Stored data
▼▼▼
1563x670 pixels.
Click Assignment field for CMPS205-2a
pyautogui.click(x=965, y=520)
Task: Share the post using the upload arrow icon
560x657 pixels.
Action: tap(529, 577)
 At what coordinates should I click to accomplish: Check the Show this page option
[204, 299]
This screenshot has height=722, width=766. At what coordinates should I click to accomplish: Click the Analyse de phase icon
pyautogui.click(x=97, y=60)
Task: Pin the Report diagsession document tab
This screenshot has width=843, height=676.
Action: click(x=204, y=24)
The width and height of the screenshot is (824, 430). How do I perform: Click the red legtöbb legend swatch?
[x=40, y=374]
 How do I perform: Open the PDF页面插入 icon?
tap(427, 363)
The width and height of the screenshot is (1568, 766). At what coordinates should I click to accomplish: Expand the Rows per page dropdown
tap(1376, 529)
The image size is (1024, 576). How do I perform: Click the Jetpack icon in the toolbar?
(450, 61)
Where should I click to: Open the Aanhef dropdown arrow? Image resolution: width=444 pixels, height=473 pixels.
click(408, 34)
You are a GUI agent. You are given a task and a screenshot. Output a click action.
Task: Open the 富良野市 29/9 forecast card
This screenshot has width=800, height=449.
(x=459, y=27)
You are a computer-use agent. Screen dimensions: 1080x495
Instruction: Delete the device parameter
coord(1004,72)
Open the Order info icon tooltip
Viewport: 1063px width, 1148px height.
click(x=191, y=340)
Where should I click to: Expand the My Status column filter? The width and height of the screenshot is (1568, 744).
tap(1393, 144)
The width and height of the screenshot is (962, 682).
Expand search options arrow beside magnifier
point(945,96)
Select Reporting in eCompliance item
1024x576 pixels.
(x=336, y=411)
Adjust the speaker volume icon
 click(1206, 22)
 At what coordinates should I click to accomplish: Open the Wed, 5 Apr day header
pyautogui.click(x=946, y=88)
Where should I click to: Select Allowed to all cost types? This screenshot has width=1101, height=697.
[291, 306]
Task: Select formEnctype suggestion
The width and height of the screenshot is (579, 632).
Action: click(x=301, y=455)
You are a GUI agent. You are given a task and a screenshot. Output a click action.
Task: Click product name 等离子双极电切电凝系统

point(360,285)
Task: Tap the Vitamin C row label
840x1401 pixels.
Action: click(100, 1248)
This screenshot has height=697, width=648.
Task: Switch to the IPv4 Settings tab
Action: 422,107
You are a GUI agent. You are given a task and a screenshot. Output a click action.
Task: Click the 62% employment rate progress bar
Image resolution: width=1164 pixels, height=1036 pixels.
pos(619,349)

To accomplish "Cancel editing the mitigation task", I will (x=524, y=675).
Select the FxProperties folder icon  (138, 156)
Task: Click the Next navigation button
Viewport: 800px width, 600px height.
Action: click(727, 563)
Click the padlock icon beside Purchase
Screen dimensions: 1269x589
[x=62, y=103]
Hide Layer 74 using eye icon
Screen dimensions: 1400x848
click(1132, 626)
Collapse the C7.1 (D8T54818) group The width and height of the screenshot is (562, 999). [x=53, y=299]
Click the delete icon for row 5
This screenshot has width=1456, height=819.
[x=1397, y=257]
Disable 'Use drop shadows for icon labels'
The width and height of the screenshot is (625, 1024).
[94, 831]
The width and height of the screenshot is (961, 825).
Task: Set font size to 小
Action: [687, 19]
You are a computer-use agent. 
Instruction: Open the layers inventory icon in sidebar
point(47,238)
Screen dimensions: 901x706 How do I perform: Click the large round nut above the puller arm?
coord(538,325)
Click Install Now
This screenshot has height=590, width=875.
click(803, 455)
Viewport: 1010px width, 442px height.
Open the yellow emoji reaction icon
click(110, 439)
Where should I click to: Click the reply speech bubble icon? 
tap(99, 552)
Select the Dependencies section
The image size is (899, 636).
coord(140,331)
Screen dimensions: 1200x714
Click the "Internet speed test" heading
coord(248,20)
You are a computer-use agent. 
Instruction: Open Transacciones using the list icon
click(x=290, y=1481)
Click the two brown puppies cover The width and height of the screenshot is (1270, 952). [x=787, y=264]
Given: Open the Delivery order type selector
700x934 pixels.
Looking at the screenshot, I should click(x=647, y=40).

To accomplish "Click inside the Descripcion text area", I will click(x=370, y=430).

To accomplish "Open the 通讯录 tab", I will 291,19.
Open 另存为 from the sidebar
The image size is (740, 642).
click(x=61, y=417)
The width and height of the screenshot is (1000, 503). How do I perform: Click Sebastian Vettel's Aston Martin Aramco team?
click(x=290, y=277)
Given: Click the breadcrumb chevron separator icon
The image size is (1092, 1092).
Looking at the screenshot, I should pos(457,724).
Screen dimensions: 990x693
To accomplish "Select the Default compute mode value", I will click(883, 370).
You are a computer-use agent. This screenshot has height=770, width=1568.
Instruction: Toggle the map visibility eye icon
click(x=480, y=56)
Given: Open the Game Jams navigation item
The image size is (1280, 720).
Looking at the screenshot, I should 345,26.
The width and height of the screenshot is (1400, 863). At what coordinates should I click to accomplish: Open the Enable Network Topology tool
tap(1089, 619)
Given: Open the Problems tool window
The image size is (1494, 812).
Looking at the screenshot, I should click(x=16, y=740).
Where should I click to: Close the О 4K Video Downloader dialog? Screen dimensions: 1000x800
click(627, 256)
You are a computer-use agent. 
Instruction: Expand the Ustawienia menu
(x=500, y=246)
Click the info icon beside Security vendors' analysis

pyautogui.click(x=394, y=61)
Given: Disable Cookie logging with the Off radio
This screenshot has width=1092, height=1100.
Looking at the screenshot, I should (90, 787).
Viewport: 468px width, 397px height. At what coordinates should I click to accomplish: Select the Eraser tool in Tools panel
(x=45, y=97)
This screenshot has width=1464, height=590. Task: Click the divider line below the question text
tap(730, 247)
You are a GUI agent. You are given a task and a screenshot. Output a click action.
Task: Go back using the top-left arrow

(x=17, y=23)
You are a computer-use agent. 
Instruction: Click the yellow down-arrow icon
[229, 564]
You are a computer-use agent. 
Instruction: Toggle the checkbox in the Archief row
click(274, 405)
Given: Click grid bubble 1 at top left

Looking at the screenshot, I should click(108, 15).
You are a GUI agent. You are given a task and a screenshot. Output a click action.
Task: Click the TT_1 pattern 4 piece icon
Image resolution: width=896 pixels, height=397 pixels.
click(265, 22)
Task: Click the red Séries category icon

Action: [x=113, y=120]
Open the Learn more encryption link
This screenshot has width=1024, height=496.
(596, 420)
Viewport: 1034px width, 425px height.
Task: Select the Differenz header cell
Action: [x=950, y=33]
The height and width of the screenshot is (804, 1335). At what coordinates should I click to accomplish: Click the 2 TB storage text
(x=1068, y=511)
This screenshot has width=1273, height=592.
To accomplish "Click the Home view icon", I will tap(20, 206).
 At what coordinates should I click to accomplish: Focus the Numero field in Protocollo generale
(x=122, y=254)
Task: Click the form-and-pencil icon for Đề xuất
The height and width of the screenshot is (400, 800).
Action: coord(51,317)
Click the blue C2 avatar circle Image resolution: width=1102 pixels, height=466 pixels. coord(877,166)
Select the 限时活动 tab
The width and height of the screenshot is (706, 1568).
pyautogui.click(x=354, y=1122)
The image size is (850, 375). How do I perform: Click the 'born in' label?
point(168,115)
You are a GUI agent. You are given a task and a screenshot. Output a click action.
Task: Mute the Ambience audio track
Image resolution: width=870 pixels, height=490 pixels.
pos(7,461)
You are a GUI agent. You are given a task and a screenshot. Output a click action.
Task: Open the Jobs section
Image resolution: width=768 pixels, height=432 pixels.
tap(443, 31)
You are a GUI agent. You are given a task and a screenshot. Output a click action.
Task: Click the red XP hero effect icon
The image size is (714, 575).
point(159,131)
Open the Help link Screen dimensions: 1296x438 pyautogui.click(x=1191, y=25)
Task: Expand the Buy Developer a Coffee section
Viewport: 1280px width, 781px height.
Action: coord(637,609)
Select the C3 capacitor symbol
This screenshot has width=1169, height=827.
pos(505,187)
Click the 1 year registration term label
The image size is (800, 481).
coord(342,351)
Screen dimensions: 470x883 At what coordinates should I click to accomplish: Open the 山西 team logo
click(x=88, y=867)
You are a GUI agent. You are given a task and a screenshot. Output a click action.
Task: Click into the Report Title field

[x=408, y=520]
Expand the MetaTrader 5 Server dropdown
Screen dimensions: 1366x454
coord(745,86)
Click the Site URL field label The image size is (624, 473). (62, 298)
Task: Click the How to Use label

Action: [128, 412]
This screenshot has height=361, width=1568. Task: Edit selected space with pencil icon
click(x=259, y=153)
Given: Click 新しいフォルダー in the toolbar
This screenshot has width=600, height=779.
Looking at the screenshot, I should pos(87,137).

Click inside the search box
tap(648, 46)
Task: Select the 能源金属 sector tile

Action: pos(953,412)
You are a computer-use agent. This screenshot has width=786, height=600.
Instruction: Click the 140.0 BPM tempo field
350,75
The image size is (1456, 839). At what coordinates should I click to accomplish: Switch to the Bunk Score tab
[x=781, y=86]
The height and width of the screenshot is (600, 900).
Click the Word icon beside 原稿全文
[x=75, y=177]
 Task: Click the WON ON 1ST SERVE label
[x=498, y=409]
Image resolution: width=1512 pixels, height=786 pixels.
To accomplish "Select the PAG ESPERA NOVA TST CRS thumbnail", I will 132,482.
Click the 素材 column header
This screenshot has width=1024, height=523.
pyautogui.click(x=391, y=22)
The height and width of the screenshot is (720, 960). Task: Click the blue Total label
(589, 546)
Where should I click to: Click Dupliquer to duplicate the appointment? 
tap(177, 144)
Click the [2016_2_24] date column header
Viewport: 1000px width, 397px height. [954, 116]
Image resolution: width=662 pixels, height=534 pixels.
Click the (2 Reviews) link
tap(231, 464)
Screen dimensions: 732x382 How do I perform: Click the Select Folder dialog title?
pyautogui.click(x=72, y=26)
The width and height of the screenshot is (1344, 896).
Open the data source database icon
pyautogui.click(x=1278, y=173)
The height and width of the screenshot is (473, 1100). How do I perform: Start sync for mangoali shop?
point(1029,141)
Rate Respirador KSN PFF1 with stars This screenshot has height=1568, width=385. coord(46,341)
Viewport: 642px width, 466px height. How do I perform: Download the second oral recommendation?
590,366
▲▲▲
* [REQUIRED ACTION]: The lines above that hold the word "item" should be found and copied out.

* [RESULT OF THIS TASK]:
Select Reporting in eCompliance item
Given: Open the Game Jams navigation item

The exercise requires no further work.